# [EXERCISE]
Can you edit everything from the row containing "史劇 [史劇 (6個の項目)] (88, 1407)" down to the row containing "2026年1月 (17, 1545)" by swapping "ファンタジー" for "ファンタジー映画" and keeping all else unchanged?

(Stored entries)
★ ★ ★ ★ ★

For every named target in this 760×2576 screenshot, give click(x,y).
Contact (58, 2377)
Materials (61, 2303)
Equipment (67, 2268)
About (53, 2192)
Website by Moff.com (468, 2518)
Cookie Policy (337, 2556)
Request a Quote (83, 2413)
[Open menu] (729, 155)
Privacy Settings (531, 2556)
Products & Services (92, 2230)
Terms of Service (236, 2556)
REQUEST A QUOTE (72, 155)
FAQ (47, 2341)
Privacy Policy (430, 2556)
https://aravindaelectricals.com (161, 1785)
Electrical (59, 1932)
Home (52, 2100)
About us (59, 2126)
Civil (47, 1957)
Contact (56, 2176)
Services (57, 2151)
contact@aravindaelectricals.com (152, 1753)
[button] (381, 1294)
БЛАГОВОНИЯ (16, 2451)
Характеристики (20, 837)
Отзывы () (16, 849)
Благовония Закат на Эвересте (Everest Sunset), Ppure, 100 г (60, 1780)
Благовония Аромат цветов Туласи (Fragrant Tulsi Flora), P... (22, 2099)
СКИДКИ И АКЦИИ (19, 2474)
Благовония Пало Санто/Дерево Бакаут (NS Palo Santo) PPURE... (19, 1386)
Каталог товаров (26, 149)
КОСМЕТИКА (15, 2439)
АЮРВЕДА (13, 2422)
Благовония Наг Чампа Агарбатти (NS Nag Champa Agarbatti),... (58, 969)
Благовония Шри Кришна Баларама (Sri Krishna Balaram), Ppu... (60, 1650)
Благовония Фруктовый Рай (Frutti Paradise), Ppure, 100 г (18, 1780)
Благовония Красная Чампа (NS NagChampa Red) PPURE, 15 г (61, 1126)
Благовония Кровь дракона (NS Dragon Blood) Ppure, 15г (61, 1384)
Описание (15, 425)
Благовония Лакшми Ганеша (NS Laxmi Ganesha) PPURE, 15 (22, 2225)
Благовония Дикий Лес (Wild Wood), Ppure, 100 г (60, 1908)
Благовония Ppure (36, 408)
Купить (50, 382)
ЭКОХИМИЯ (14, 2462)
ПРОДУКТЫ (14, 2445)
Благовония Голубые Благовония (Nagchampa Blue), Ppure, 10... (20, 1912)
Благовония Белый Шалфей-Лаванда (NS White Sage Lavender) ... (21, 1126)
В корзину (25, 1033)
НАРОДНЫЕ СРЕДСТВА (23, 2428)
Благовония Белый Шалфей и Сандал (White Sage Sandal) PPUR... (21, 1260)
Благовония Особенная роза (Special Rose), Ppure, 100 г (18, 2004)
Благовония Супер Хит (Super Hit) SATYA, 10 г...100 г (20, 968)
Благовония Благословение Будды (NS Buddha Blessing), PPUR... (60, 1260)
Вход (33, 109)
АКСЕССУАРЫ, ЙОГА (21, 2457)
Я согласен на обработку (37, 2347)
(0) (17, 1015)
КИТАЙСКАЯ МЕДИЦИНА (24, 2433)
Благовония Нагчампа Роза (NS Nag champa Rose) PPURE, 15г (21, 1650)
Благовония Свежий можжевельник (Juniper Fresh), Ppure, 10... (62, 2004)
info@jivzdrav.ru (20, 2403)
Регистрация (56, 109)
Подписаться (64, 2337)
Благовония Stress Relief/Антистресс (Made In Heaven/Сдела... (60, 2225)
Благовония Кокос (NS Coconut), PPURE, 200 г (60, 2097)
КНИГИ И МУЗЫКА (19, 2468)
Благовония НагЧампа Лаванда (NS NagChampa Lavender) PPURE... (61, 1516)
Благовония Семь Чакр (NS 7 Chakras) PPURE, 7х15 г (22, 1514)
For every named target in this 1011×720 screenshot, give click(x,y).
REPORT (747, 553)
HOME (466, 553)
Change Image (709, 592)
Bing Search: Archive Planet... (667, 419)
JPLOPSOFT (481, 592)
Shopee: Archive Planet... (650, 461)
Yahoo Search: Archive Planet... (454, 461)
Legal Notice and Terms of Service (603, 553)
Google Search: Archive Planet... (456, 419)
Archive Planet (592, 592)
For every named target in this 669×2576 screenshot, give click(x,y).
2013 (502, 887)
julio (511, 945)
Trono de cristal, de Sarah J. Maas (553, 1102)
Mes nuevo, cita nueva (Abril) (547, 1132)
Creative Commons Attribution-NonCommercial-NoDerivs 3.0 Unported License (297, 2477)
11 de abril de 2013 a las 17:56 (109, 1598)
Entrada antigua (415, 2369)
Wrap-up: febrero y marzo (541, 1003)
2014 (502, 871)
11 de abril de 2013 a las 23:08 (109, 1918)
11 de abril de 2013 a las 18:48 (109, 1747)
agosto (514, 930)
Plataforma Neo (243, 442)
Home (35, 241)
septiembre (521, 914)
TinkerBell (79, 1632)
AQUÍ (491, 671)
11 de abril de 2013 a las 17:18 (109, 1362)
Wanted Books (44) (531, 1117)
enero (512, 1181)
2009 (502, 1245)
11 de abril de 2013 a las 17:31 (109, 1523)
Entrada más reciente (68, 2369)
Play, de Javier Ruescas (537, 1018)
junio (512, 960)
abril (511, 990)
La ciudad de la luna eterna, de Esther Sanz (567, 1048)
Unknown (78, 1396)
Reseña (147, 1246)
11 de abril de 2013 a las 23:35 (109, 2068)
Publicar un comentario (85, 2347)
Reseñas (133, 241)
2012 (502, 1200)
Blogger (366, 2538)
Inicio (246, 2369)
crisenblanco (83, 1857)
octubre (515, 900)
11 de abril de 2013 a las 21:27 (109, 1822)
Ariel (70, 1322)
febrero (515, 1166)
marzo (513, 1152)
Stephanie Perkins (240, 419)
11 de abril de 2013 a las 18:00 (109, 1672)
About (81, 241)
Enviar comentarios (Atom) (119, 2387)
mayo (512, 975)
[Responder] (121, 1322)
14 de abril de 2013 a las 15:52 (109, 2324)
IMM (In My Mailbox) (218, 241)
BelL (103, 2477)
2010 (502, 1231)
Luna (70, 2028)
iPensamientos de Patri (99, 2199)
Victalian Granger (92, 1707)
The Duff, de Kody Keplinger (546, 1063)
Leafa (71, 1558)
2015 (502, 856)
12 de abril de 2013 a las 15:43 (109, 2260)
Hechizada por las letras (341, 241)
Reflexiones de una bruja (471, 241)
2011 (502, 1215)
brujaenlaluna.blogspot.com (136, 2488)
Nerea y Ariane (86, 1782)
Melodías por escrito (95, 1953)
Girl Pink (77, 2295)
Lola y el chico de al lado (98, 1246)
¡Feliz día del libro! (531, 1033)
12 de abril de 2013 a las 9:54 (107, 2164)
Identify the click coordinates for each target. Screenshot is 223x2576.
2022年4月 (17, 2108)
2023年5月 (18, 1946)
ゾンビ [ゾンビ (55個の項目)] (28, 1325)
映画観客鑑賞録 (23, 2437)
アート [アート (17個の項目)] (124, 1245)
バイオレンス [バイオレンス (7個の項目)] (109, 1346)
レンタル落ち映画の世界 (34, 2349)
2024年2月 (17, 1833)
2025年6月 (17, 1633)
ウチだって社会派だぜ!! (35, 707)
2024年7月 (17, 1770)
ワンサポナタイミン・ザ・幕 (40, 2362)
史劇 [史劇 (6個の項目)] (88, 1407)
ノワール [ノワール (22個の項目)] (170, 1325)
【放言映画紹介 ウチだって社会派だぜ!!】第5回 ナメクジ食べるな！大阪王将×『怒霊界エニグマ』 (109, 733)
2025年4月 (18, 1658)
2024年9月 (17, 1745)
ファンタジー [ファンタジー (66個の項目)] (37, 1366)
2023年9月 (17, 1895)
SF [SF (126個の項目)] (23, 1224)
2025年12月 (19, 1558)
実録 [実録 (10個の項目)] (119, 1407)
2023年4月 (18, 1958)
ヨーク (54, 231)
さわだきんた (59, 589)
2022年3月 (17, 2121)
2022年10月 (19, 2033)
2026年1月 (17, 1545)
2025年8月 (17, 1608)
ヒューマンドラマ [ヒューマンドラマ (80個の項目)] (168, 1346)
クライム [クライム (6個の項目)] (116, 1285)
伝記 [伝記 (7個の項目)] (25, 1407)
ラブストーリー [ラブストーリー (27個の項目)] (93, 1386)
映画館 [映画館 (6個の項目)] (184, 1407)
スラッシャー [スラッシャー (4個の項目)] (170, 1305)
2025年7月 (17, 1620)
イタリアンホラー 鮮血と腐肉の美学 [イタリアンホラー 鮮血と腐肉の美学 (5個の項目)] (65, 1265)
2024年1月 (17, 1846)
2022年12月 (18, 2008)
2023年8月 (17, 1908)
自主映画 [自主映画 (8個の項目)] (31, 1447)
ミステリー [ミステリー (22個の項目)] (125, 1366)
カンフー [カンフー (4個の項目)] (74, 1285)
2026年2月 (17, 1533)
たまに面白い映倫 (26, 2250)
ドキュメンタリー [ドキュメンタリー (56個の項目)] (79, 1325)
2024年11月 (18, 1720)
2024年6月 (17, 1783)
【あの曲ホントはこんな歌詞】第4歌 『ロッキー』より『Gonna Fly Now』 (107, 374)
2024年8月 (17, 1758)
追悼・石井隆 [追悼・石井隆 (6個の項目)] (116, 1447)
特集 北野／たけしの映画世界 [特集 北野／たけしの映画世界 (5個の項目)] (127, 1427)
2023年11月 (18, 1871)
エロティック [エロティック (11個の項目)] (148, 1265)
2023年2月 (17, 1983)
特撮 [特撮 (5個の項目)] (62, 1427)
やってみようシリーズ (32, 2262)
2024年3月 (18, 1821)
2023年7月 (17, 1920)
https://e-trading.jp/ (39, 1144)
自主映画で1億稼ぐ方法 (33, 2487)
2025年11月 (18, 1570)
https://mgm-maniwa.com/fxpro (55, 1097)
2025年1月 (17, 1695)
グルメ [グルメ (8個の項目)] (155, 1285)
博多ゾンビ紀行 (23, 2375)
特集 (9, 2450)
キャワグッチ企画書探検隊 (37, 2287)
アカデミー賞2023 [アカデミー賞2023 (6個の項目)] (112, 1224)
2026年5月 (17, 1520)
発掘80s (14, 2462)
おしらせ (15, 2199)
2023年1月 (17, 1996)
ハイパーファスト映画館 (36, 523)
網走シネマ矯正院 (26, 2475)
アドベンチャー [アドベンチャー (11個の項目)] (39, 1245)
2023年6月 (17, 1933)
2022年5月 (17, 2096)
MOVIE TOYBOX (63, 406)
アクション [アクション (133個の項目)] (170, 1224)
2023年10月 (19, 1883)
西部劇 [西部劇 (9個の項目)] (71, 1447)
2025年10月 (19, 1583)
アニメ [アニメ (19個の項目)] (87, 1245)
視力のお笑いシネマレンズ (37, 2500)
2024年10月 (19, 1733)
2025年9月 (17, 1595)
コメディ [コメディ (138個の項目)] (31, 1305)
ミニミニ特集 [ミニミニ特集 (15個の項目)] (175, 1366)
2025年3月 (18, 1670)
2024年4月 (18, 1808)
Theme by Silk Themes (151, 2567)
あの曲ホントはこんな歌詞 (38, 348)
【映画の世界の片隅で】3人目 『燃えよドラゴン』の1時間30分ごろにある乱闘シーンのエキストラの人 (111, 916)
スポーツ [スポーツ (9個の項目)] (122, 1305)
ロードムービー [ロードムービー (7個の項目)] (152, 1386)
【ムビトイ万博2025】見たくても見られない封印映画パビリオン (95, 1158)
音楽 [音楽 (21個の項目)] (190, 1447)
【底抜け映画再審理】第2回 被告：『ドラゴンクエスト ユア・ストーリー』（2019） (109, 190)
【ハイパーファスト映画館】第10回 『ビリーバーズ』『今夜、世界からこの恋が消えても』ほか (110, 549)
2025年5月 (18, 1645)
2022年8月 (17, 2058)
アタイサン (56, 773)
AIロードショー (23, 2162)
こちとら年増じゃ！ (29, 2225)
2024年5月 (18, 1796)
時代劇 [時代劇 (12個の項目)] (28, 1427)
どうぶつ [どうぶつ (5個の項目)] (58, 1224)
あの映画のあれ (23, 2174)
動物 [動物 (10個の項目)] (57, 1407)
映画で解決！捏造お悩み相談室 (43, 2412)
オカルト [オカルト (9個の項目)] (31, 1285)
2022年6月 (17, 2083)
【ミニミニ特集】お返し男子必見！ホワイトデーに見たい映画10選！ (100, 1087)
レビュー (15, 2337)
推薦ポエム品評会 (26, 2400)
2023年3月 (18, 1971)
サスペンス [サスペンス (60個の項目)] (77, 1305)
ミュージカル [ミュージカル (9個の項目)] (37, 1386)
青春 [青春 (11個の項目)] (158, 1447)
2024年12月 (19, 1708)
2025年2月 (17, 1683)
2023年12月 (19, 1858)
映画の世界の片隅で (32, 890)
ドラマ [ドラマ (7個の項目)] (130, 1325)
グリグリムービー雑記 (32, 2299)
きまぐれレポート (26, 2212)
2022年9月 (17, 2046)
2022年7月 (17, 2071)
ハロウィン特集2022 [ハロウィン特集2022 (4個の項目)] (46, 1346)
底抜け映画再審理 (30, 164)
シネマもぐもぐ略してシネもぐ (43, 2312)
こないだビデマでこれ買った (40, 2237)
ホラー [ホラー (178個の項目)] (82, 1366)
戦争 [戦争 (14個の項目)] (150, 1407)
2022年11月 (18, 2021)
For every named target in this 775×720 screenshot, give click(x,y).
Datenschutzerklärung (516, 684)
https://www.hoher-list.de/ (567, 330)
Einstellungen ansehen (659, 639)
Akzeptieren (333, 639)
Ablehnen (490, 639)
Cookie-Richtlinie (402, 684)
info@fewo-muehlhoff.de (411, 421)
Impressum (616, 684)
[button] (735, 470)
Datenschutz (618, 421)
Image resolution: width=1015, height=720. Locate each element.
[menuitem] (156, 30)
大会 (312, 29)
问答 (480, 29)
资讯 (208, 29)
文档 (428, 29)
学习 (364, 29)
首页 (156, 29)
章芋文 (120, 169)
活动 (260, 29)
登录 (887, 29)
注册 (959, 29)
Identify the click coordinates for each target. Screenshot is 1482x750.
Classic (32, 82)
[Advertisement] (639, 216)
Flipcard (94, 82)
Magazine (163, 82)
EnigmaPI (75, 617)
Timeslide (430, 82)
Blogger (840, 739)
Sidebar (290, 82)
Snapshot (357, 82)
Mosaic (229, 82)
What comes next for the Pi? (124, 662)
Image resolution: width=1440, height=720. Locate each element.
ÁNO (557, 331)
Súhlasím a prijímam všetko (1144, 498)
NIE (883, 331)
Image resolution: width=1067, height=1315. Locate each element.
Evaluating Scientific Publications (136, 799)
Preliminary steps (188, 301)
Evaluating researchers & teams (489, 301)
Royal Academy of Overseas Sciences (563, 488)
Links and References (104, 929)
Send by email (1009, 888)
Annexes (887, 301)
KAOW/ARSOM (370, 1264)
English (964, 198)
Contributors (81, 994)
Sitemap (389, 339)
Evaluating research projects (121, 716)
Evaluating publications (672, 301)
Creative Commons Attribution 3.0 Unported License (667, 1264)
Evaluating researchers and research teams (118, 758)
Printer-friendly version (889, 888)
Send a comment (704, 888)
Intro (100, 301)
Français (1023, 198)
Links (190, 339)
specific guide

★ ★ ★ ★ ★

# [RESPONSE TO THIS TASK]
史劇 [史劇 (6個の項目)] (88, 1407)
ノワール [ノワール (22個の項目)] (170, 1325)
【放言映画紹介 ウチだって社会派だぜ!!】第5回 ナメクジ食べるな！大阪王将×『怒霊界エニグマ』 (109, 733)
2025年4月 (18, 1658)
2024年9月 (17, 1745)
ファンタジー映画 [ファンタジー映画 (66個の項目)] (37, 1366)
2023年9月 (17, 1895)
SF [SF (126個の項目)] (23, 1224)
2025年12月 (19, 1558)
実録 [実録 (10個の項目)] (119, 1407)
2023年4月 (18, 1958)
ヨーク (54, 231)
さわだきんた (59, 589)
2022年3月 (17, 2121)
2022年10月 (19, 2033)
2026年1月 (17, 1545)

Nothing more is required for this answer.